Instructions to follow: Output the complete listing exactly.

○ ○ ○ ○ ○ ○ ○

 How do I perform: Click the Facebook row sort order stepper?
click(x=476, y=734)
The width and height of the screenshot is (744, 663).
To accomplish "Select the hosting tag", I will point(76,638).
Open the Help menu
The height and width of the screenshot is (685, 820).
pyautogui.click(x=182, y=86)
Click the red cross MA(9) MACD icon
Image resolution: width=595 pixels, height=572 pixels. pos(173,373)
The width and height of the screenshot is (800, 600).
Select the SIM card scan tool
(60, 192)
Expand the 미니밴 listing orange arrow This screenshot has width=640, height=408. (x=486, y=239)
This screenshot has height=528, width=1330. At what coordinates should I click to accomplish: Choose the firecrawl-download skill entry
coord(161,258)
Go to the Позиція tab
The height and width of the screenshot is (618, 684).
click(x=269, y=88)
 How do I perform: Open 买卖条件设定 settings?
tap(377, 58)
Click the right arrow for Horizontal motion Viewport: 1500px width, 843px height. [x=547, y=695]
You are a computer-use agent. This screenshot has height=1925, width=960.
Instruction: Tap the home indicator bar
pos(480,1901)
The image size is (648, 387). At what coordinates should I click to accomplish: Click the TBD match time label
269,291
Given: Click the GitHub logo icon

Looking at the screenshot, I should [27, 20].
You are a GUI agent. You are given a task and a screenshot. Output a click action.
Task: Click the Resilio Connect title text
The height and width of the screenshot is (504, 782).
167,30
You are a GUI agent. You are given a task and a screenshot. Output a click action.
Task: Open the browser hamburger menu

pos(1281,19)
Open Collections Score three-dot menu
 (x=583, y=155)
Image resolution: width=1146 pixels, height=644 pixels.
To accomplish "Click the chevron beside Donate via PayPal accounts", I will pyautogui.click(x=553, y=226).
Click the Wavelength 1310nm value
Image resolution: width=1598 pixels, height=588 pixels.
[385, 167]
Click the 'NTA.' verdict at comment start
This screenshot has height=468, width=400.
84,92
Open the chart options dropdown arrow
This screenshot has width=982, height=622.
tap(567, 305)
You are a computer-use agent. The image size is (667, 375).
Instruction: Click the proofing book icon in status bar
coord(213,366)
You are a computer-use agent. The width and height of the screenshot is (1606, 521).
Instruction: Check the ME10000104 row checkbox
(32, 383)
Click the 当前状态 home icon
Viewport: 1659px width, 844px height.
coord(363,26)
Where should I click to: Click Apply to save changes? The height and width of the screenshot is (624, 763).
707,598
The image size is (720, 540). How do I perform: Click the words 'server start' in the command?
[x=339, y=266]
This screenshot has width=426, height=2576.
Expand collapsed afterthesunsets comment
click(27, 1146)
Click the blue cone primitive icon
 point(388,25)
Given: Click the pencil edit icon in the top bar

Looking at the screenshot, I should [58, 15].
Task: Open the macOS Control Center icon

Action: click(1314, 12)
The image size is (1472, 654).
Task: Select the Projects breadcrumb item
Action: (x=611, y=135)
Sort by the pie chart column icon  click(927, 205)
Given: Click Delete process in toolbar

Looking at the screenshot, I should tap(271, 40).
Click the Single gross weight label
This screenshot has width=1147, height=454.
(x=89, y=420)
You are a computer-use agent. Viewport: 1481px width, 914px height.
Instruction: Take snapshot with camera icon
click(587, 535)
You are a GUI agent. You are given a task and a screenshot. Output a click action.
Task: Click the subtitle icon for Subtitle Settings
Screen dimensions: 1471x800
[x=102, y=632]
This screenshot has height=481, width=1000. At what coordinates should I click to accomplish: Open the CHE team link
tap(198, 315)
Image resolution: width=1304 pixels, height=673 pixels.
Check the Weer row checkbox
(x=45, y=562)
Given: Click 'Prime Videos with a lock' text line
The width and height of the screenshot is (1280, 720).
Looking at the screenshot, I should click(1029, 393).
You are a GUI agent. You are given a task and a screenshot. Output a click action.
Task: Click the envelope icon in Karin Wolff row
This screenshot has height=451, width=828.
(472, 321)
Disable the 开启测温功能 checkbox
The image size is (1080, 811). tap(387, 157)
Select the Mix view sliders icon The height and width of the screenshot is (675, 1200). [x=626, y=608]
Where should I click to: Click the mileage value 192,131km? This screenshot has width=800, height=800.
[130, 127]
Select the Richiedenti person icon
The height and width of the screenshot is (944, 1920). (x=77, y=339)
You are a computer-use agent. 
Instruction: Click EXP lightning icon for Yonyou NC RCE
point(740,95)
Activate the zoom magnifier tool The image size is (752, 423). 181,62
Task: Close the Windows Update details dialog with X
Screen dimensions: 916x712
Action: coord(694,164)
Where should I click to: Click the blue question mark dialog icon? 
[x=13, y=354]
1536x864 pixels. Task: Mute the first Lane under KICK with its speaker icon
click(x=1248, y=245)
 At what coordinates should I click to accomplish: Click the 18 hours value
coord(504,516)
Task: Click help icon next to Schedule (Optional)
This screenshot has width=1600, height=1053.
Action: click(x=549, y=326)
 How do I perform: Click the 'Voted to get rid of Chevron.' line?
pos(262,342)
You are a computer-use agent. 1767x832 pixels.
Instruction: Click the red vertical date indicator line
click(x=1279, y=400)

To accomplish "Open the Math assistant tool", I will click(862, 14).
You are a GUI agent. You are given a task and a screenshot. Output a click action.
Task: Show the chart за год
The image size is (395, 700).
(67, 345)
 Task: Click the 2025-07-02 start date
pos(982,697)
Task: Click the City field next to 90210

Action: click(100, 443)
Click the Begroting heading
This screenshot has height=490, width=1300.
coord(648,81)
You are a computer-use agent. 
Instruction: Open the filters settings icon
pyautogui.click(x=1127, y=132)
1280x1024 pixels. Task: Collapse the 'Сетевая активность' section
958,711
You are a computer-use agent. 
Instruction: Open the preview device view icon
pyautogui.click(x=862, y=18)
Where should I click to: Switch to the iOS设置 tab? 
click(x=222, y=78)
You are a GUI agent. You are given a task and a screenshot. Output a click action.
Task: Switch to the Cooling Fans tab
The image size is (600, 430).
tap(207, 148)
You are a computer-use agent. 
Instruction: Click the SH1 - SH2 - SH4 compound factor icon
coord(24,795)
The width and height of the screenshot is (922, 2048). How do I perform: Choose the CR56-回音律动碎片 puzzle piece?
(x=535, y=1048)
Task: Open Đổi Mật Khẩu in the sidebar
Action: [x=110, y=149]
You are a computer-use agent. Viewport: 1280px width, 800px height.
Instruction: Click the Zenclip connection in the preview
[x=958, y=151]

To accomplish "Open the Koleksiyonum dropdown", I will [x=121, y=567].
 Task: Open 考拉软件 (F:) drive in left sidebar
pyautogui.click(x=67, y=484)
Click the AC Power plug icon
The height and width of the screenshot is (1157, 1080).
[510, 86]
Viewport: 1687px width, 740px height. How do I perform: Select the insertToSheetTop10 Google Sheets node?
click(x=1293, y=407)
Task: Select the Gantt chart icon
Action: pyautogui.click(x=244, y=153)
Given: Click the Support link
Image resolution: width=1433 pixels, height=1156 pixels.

○ ○ ○ ○ ○ ○ ○

Task answer:
 How do I perform: Click the Facebook row sort order stepper?
click(x=476, y=734)
The width and height of the screenshot is (744, 663).
To accomplish "Select the hosting tag", I will point(76,638).
Open the Help menu
The height and width of the screenshot is (685, 820).
pyautogui.click(x=182, y=86)
Click the red cross MA(9) MACD icon
Image resolution: width=595 pixels, height=572 pixels. pos(173,373)
The width and height of the screenshot is (800, 600).
Select the SIM card scan tool
(60, 192)
Expand the 미니밴 listing orange arrow This screenshot has width=640, height=408. (x=486, y=239)
This screenshot has height=528, width=1330. At what coordinates should I click to accomplish: Choose the firecrawl-download skill entry
coord(161,258)
Go to the Позиція tab
The height and width of the screenshot is (618, 684).
click(x=269, y=88)
 How do I perform: Open 买卖条件设定 settings?
tap(377, 58)
Click the right arrow for Horizontal motion Viewport: 1500px width, 843px height. [x=547, y=695]
You are a computer-use agent. This screenshot has height=1925, width=960.
Instruction: Tap the home indicator bar
pos(480,1901)
The image size is (648, 387). At what coordinates should I click to accomplish: Click the TBD match time label
269,291
Given: Click the GitHub logo icon

Looking at the screenshot, I should [27, 20].
You are a GUI agent. You are given a task and a screenshot. Output a click action.
Task: Click the Resilio Connect title text
The height and width of the screenshot is (504, 782).
167,30
You are a GUI agent. You are given a task and a screenshot. Output a click action.
Task: Open the browser hamburger menu

pos(1281,19)
Open Collections Score three-dot menu
 (x=583, y=155)
Image resolution: width=1146 pixels, height=644 pixels.
To accomplish "Click the chevron beside Donate via PayPal accounts", I will pyautogui.click(x=553, y=226).
Click the Wavelength 1310nm value
Image resolution: width=1598 pixels, height=588 pixels.
[385, 167]
Click the 'NTA.' verdict at comment start
This screenshot has height=468, width=400.
84,92
Open the chart options dropdown arrow
This screenshot has width=982, height=622.
tap(567, 305)
You are a computer-use agent. The image size is (667, 375).
Instruction: Click the proofing book icon in status bar
coord(213,366)
You are a computer-use agent. The width and height of the screenshot is (1606, 521).
Instruction: Check the ME10000104 row checkbox
(32, 383)
Click the 当前状态 home icon
Viewport: 1659px width, 844px height.
coord(363,26)
Where should I click to: Click Apply to save changes? The height and width of the screenshot is (624, 763).
707,598
The image size is (720, 540). How do I perform: Click the words 'server start' in the command?
[x=339, y=266]
This screenshot has width=426, height=2576.
Expand collapsed afterthesunsets comment
click(27, 1146)
Click the blue cone primitive icon
 point(388,25)
Given: Click the pencil edit icon in the top bar

Looking at the screenshot, I should [58, 15].
Task: Open the macOS Control Center icon

Action: click(1314, 12)
The image size is (1472, 654).
Task: Select the Projects breadcrumb item
Action: (x=611, y=135)
Sort by the pie chart column icon  click(927, 205)
Given: Click Delete process in toolbar

Looking at the screenshot, I should tap(271, 40).
Click the Single gross weight label
This screenshot has width=1147, height=454.
(x=89, y=420)
You are a computer-use agent. Viewport: 1481px width, 914px height.
Instruction: Take snapshot with camera icon
click(587, 535)
You are a GUI agent. You are given a task and a screenshot. Output a click action.
Task: Click the subtitle icon for Subtitle Settings
Screen dimensions: 1471x800
[x=102, y=632]
This screenshot has height=481, width=1000. At what coordinates should I click to accomplish: Open the CHE team link
tap(198, 315)
Image resolution: width=1304 pixels, height=673 pixels.
Check the Weer row checkbox
(x=45, y=562)
Given: Click 'Prime Videos with a lock' text line
The width and height of the screenshot is (1280, 720).
Looking at the screenshot, I should click(1029, 393).
You are a GUI agent. You are given a task and a screenshot. Output a click action.
Task: Click the envelope icon in Karin Wolff row
This screenshot has height=451, width=828.
(472, 321)
Disable the 开启测温功能 checkbox
The image size is (1080, 811). tap(387, 157)
Select the Mix view sliders icon The height and width of the screenshot is (675, 1200). [x=626, y=608]
Where should I click to: Click the mileage value 192,131km? This screenshot has width=800, height=800.
[130, 127]
Select the Richiedenti person icon
The height and width of the screenshot is (944, 1920). (x=77, y=339)
You are a computer-use agent. 
Instruction: Click EXP lightning icon for Yonyou NC RCE
point(740,95)
Activate the zoom magnifier tool The image size is (752, 423). 181,62
Task: Close the Windows Update details dialog with X
Screen dimensions: 916x712
Action: coord(694,164)
Where should I click to: Click the blue question mark dialog icon? 
[x=13, y=354]
1536x864 pixels. Task: Mute the first Lane under KICK with its speaker icon
click(x=1248, y=245)
 At what coordinates should I click to accomplish: Click the 18 hours value
coord(504,516)
Task: Click help icon next to Schedule (Optional)
This screenshot has width=1600, height=1053.
Action: click(x=549, y=326)
 How do I perform: Click the 'Voted to get rid of Chevron.' line?
pos(262,342)
You are a computer-use agent. 1767x832 pixels.
Instruction: Click the red vertical date indicator line
click(x=1279, y=400)

To accomplish "Open the Math assistant tool", I will click(862, 14).
You are a GUI agent. You are given a task and a screenshot. Output a click action.
Task: Show the chart за год
The image size is (395, 700).
(67, 345)
 Task: Click the 2025-07-02 start date
pos(982,697)
Task: Click the City field next to 90210

Action: click(100, 443)
Click the Begroting heading
This screenshot has height=490, width=1300.
coord(648,81)
You are a computer-use agent. 
Instruction: Open the filters settings icon
pyautogui.click(x=1127, y=132)
1280x1024 pixels. Task: Collapse the 'Сетевая активность' section
958,711
You are a computer-use agent. 
Instruction: Open the preview device view icon
pyautogui.click(x=862, y=18)
Where should I click to: Switch to the iOS设置 tab? 
click(x=222, y=78)
You are a GUI agent. You are given a task and a screenshot. Output a click action.
Task: Switch to the Cooling Fans tab
The image size is (600, 430).
tap(207, 148)
You are a computer-use agent. 
Instruction: Click the SH1 - SH2 - SH4 compound factor icon
coord(24,795)
The width and height of the screenshot is (922, 2048). How do I perform: Choose the CR56-回音律动碎片 puzzle piece?
(x=535, y=1048)
Task: Open Đổi Mật Khẩu in the sidebar
Action: [x=110, y=149]
You are a computer-use agent. Viewport: 1280px width, 800px height.
Instruction: Click the Zenclip connection in the preview
[x=958, y=151]

To accomplish "Open the Koleksiyonum dropdown", I will [x=121, y=567].
 Task: Open 考拉软件 (F:) drive in left sidebar
pyautogui.click(x=67, y=484)
Click the AC Power plug icon
The height and width of the screenshot is (1157, 1080).
[510, 86]
Viewport: 1687px width, 740px height. How do I perform: Select the insertToSheetTop10 Google Sheets node?
click(x=1293, y=407)
Task: Select the Gantt chart icon
Action: pyautogui.click(x=244, y=153)
Given: Click the Support link
Image resolution: width=1433 pixels, height=1156 pixels.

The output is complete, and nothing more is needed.